Non-invasive Imaging Findings of Wild-type Transthyretin Amyloid Cardiomyopathy in Women: A Retrospective Study.
Objective: Wild-type transthyretin amyloid cardiomyopathy (ATTRwt-CM) predominantly affects males; however, female patients can also develop this condition. This study assessed the non-invasive imaging features of ATTRwt-CM in female patients.
Methods: In this study, 106 consecutive patients diagnosed with ATTRwt-CM were retrospectively analyzed, evaluating sex-related differences in imaging features, including echocardiography, cardiac magnetic resonance (CMR), and 99mTc-labeled pyrophosphate (99mTc-PYP) scintigraphy.
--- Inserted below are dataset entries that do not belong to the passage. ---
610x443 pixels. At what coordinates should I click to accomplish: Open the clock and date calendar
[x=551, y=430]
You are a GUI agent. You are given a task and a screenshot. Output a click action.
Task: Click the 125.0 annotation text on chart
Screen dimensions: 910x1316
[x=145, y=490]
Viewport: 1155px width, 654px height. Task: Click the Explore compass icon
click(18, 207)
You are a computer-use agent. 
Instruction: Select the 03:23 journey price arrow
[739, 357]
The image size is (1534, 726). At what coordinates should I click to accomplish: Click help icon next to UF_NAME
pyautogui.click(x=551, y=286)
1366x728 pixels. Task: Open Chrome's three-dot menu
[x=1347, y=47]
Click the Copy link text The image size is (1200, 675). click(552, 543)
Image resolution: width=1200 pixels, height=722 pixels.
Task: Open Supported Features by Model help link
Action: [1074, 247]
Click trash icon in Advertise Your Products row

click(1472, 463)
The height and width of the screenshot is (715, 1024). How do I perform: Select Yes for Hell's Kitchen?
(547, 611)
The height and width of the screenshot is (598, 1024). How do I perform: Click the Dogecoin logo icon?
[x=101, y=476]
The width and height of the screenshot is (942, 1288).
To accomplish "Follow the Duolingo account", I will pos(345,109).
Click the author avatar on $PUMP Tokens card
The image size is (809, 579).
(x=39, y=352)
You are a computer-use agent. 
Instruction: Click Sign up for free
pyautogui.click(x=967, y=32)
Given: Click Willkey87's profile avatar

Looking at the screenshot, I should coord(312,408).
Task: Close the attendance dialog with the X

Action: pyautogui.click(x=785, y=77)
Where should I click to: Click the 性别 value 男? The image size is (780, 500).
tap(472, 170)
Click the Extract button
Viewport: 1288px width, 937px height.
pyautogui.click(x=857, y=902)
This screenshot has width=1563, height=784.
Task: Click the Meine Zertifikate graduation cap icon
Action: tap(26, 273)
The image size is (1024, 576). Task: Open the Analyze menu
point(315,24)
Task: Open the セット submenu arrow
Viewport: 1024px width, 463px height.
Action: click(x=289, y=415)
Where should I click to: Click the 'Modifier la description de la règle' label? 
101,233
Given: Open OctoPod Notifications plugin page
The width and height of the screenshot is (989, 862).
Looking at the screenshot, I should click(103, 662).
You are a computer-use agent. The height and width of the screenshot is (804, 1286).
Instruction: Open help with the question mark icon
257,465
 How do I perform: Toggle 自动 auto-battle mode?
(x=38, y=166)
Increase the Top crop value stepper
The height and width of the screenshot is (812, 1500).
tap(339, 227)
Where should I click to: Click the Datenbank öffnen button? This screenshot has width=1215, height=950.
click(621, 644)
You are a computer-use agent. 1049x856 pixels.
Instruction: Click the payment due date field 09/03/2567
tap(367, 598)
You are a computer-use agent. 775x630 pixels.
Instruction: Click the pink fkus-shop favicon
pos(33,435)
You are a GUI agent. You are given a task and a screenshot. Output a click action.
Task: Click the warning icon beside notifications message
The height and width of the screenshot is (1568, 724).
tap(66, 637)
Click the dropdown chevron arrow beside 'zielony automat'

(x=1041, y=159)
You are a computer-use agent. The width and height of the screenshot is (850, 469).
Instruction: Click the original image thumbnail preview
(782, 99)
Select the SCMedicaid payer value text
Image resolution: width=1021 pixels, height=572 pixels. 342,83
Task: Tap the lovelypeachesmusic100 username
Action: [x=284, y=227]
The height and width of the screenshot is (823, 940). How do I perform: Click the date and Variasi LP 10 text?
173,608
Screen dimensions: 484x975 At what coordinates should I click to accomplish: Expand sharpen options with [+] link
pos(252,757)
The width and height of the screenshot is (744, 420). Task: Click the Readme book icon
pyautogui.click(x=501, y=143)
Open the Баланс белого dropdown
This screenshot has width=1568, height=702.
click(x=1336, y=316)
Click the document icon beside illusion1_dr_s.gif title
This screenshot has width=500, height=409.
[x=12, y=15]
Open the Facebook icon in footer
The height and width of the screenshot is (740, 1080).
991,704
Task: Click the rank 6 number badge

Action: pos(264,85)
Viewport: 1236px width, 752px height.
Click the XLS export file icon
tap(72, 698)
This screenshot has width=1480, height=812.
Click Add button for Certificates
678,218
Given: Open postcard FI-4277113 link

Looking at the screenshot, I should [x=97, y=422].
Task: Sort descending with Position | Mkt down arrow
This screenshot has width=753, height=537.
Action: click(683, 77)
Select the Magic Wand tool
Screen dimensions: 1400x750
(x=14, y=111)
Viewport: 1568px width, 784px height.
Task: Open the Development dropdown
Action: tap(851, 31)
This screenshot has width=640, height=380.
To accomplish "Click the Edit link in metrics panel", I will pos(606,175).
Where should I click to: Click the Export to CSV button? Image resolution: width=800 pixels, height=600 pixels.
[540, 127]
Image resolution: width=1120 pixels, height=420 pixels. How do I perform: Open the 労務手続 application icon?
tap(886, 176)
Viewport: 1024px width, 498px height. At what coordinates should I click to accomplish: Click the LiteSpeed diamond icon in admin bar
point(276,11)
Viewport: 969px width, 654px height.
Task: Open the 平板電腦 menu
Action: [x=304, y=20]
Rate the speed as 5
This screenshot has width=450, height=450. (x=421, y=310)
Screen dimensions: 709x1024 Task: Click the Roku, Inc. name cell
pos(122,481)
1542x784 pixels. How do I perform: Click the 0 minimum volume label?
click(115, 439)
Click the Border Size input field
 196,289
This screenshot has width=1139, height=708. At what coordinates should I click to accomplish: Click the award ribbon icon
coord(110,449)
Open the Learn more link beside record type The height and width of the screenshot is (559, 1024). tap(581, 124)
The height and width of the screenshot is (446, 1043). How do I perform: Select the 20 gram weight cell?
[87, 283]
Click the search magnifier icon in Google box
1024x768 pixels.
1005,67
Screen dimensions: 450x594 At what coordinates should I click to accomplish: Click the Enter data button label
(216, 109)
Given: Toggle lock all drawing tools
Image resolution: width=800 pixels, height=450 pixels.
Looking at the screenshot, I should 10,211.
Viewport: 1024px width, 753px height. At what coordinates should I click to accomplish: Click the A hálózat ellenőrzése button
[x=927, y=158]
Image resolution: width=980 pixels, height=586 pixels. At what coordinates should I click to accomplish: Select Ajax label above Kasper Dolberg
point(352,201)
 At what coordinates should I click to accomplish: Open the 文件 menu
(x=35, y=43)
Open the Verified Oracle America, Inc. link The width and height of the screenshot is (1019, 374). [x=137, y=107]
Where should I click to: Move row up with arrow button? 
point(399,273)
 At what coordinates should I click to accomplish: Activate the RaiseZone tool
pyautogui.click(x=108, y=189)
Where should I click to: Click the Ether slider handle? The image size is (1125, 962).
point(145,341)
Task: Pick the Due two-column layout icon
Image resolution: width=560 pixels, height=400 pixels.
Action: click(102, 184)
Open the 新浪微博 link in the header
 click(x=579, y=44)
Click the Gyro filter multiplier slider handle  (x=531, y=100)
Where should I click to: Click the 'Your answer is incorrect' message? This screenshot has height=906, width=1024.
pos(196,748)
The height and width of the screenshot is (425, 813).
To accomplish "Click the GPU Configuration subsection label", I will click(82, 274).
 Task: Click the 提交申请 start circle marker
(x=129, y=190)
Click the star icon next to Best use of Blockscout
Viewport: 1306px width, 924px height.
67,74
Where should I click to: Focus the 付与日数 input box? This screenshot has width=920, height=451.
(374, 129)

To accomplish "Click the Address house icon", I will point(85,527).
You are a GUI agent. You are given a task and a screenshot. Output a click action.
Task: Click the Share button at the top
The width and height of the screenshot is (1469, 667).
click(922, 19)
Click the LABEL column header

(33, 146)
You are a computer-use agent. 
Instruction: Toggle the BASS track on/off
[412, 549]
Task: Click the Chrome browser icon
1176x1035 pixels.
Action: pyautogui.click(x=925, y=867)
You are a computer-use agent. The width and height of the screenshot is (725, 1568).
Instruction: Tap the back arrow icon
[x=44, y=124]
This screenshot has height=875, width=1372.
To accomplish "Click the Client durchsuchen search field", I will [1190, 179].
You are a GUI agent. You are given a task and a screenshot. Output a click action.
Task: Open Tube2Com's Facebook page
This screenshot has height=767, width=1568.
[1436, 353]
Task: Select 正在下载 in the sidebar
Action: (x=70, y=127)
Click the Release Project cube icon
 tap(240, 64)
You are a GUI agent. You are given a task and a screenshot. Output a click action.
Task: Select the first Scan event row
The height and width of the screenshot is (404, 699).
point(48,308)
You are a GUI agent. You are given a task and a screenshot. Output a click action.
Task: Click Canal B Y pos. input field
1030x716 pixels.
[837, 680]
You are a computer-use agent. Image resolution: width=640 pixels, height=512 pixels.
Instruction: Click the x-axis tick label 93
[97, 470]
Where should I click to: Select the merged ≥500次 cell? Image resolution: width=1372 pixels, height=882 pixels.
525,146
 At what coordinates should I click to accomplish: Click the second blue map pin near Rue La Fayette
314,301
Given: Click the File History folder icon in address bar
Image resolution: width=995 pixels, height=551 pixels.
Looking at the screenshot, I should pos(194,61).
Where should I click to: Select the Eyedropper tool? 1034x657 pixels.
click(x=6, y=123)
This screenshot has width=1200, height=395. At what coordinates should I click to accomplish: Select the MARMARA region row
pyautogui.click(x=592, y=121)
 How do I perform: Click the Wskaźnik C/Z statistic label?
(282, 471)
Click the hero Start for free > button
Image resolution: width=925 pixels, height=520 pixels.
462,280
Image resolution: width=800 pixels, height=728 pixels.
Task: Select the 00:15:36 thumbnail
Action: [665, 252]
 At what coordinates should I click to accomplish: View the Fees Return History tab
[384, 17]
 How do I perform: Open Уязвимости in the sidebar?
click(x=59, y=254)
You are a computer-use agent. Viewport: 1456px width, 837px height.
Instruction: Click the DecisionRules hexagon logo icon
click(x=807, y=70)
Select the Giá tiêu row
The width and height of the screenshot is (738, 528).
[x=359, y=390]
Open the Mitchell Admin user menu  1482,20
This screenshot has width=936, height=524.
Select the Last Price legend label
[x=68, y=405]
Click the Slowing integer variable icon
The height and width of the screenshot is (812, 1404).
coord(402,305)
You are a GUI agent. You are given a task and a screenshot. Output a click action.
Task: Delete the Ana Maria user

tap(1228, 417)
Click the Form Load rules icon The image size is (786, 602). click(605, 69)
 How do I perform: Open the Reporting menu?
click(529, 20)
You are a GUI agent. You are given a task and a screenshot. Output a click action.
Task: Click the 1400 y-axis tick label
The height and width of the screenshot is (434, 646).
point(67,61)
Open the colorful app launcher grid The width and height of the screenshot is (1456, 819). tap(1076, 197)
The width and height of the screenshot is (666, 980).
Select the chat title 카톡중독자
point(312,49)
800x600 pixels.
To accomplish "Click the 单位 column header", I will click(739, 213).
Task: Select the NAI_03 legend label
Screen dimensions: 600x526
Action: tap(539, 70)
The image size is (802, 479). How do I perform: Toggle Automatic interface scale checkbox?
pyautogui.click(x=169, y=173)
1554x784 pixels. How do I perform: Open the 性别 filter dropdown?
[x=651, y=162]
Results: 12 of 106 patients (11.3%) were female. They were significantly older at diagnosis (75 years [interquartile range, 71-79 years] vs. 79 years [77-83 years]; p<0.01). The proportion of female patients increased with age, from 7.5% (6/80) in those aged <80 years to 23.1% (6/26) in those aged ≥80 years. CMR-measured left ventricular ejection fraction (LVEF) was significantly higher in female patients (50.0% [42.0-61.0%] vs. 59.5% [44.3-72.3%]; p=0.04). No significant sex-related differences in LV mass and global longitudinal strain were observed. In T1 mapping, no significant difference in native T1 was observed; however, the extracellular volume fraction (ECV) was significantly lower in female patients (54.2% [46.5-66.0%] vs. 50.4% [42.0-55.0%]; p=0.04). Furthermore, no significant difference in myocardial T2 value was observed. Late gadolinium enhancement was more extensively observed in males than in females. The heart-to-contralateral ratio in 99mTc-PYP scintigraphy was significantly lower among female patients (1.88 [1.70-2.04] vs. 1.64 [1.58-1.74]; p=0.02).
Conclusions: CMR findings revealed that females exhibited higher LVEF, lower ECV, and weaker cardiac uptake on 99mTc-PYP scintigraphy, indicating a milder myocardial amyloid burden. No significant sex-related differences in echocardiographic parameters or other CMR indices were observed.